__To do__
How many lines of these entries hold the string "tweet"? Answer with the number alone.

•••••

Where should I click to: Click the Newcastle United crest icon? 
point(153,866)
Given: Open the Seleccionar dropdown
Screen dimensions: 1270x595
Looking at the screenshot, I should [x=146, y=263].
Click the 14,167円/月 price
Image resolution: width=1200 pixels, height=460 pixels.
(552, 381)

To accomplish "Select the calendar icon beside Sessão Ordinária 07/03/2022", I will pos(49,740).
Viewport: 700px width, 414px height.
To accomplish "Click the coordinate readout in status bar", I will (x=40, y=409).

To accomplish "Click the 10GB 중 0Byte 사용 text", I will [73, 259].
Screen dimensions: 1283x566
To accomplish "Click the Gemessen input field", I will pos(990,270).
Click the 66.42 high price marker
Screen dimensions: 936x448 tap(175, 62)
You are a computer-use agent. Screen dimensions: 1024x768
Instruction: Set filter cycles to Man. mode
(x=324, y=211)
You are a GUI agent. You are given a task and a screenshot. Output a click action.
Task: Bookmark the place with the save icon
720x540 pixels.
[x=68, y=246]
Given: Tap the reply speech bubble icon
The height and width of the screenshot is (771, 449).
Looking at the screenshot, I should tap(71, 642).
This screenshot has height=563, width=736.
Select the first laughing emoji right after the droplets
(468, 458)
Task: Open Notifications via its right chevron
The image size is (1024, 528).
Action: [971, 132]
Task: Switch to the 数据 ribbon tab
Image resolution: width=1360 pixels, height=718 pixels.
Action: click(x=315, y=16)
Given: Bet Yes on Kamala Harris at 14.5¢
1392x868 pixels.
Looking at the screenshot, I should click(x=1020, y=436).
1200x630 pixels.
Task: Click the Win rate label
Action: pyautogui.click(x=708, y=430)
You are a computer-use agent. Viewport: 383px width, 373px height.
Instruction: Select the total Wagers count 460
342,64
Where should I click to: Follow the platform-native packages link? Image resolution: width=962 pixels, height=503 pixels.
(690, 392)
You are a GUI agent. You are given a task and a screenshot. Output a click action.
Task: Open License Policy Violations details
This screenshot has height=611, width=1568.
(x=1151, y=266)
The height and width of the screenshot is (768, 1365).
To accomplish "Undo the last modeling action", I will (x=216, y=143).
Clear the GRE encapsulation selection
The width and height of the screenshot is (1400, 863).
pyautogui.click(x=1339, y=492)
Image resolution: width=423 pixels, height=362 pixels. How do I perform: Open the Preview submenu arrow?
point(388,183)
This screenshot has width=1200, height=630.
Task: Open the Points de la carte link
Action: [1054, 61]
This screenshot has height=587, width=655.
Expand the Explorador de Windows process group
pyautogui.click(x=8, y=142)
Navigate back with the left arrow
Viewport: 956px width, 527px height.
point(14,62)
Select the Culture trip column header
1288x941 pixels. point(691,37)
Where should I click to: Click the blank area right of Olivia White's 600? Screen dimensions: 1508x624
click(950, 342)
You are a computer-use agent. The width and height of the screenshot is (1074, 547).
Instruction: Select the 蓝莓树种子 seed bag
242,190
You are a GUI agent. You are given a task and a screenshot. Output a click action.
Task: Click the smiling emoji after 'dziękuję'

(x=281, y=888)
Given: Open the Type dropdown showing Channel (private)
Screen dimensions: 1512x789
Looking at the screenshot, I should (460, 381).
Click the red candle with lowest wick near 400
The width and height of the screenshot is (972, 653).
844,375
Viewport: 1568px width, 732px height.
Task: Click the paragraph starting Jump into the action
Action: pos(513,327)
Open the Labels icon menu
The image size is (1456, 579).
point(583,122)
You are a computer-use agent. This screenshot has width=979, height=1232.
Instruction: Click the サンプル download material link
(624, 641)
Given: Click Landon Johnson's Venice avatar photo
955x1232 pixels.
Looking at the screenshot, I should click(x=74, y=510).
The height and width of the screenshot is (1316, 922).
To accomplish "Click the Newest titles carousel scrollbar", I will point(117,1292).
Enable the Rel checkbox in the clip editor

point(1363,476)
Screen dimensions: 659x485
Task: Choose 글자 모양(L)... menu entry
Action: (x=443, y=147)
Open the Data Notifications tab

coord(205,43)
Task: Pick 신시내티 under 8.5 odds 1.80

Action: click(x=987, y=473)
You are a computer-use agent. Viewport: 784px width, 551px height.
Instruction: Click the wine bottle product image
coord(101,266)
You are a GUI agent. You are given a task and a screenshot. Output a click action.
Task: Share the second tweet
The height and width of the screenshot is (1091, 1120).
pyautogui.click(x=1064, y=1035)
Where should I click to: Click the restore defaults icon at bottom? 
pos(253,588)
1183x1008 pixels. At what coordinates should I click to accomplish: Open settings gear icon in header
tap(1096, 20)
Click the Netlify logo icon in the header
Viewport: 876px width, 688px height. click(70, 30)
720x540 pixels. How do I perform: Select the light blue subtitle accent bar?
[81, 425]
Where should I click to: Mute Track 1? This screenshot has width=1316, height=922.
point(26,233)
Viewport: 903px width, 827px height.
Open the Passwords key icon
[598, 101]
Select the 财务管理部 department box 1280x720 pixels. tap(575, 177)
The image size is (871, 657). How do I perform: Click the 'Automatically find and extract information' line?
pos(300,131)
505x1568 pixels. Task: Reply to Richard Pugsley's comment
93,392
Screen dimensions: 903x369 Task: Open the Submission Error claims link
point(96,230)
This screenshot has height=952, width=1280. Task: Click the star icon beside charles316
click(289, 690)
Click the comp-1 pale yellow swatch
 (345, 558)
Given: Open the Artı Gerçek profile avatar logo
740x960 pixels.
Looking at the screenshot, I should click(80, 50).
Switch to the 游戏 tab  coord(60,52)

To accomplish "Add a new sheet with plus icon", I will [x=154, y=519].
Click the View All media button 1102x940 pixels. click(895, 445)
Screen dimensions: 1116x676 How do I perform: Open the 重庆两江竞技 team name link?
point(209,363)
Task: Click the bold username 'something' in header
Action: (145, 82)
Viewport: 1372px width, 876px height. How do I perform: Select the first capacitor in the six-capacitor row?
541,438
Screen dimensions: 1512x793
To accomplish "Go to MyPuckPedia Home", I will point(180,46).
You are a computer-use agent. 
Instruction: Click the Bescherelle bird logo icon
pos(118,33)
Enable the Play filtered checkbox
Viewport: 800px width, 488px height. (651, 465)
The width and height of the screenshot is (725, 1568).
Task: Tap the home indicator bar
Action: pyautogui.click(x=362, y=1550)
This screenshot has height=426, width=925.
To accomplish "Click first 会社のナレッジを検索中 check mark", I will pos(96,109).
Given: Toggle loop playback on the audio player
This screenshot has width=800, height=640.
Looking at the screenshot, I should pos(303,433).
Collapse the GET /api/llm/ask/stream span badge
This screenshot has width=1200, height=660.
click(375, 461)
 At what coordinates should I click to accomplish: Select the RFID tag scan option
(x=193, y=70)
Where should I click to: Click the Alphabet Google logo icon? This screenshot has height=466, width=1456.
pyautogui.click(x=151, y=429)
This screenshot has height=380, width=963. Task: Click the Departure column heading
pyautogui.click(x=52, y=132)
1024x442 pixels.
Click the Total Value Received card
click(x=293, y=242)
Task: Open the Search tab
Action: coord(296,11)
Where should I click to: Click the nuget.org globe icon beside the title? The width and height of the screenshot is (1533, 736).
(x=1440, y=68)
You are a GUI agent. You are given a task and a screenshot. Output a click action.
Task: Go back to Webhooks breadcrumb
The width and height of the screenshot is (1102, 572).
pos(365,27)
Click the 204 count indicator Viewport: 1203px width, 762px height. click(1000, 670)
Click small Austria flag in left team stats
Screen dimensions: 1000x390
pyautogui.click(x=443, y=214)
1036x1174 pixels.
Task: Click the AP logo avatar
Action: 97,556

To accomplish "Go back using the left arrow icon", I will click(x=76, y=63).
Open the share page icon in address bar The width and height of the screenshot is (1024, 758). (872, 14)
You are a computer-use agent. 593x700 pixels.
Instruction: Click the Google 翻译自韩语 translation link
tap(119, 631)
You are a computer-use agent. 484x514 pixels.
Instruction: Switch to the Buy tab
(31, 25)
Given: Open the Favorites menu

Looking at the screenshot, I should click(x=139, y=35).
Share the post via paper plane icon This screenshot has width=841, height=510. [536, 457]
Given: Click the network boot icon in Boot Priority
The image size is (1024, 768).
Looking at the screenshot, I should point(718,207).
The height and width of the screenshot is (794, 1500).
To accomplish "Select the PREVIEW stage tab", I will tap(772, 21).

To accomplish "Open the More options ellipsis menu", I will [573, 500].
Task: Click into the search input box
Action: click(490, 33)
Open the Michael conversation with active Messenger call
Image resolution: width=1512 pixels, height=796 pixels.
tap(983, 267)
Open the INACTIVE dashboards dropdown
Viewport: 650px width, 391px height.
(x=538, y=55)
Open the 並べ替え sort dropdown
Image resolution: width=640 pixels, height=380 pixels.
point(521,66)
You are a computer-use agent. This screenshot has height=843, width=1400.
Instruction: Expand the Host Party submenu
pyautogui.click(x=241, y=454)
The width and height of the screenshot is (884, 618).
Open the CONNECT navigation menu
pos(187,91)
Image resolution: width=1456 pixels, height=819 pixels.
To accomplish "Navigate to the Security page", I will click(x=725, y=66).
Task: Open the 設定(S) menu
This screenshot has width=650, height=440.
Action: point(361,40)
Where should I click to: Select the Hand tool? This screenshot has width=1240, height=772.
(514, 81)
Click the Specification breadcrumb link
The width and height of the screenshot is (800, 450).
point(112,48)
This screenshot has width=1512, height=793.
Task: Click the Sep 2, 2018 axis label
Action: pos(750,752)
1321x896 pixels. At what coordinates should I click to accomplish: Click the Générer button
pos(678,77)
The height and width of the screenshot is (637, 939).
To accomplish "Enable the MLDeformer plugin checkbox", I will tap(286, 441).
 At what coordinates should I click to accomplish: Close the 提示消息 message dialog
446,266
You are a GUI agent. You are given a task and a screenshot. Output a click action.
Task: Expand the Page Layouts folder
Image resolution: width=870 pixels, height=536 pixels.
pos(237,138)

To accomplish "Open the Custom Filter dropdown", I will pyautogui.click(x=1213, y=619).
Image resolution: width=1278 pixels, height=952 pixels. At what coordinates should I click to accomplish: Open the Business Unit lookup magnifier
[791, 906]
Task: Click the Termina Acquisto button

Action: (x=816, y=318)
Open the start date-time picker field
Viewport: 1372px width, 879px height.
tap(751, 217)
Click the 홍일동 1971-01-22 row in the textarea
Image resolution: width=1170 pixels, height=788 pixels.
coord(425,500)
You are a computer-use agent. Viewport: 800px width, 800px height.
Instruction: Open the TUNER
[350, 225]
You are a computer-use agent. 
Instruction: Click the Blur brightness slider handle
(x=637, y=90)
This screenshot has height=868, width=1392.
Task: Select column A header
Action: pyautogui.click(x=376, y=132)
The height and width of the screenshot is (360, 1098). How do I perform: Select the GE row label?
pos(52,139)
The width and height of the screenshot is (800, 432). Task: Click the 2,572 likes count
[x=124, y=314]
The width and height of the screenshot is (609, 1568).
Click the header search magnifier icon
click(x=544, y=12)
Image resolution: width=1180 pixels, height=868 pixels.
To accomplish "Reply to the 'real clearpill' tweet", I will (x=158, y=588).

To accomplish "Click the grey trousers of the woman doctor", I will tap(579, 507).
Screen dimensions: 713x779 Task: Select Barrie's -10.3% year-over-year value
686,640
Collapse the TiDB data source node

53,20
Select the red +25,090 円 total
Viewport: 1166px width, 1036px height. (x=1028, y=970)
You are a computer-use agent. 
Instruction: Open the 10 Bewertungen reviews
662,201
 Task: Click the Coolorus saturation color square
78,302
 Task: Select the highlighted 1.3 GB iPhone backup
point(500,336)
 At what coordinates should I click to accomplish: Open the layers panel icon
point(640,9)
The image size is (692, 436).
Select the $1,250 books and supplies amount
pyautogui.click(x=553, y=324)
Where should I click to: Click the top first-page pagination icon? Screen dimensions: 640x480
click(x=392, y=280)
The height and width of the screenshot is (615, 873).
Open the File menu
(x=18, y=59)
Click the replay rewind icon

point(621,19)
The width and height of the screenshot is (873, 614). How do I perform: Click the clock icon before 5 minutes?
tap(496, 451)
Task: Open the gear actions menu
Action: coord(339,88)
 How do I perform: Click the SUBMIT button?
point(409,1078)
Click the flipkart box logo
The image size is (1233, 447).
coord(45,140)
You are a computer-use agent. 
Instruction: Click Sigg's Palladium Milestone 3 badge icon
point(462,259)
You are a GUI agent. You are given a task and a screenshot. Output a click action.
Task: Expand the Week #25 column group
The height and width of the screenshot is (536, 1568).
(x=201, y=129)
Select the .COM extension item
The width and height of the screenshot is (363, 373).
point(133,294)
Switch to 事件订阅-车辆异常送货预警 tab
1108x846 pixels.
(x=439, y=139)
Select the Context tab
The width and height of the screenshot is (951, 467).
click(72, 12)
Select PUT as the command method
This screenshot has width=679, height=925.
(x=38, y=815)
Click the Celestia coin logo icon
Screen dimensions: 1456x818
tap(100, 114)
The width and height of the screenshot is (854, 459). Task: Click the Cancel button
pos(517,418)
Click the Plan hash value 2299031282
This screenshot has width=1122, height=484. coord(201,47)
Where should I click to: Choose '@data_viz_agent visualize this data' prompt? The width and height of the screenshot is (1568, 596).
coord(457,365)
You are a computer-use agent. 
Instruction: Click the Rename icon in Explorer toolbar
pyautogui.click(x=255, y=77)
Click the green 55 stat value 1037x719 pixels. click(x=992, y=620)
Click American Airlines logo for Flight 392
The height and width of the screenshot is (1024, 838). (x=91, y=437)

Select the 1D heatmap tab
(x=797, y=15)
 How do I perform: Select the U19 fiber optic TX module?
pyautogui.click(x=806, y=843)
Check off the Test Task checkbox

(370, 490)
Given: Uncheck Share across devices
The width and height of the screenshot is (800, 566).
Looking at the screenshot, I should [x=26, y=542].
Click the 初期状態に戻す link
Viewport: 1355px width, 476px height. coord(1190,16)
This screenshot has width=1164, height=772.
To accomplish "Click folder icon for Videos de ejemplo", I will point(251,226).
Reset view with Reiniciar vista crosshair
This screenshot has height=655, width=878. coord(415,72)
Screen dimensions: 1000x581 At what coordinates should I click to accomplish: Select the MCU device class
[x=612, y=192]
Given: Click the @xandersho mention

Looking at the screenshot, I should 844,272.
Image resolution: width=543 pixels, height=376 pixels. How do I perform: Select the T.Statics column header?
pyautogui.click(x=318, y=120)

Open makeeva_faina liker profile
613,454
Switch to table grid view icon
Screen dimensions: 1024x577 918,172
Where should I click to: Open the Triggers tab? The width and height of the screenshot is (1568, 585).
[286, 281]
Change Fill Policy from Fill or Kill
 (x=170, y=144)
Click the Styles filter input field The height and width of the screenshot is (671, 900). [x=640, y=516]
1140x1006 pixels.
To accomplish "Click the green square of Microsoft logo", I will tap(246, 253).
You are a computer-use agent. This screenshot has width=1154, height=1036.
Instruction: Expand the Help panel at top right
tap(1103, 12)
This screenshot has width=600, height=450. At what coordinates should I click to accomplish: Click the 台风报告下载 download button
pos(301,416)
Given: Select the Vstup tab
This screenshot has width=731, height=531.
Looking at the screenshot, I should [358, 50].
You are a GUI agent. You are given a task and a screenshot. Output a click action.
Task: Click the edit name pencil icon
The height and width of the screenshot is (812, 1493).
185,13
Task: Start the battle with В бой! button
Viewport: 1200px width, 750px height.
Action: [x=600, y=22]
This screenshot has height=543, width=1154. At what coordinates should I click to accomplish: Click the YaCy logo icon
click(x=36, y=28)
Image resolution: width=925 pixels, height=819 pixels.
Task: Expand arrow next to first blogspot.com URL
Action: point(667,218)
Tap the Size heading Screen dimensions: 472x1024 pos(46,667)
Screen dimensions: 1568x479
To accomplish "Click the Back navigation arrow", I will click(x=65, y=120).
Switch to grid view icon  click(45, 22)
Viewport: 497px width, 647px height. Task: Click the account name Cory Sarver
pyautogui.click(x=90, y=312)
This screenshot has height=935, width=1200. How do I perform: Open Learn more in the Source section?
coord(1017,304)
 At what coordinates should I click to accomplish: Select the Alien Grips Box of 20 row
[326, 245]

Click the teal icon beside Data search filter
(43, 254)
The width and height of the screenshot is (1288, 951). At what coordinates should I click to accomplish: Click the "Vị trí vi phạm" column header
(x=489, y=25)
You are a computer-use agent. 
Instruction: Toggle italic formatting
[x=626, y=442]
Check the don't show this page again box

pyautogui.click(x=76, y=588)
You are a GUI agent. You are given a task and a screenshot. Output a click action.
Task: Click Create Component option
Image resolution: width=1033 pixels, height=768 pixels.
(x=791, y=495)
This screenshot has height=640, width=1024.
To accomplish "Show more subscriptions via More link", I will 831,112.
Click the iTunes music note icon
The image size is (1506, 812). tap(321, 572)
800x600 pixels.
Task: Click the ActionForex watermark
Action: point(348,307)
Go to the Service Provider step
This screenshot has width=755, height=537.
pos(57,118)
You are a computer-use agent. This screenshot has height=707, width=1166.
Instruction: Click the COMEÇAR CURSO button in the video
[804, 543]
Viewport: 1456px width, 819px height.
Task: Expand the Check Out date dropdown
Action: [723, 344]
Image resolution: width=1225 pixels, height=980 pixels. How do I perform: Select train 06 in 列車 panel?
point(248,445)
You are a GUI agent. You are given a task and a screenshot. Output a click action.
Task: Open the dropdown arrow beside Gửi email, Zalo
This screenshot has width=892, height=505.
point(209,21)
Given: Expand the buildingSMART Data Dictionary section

•••••

__Solved problem__
2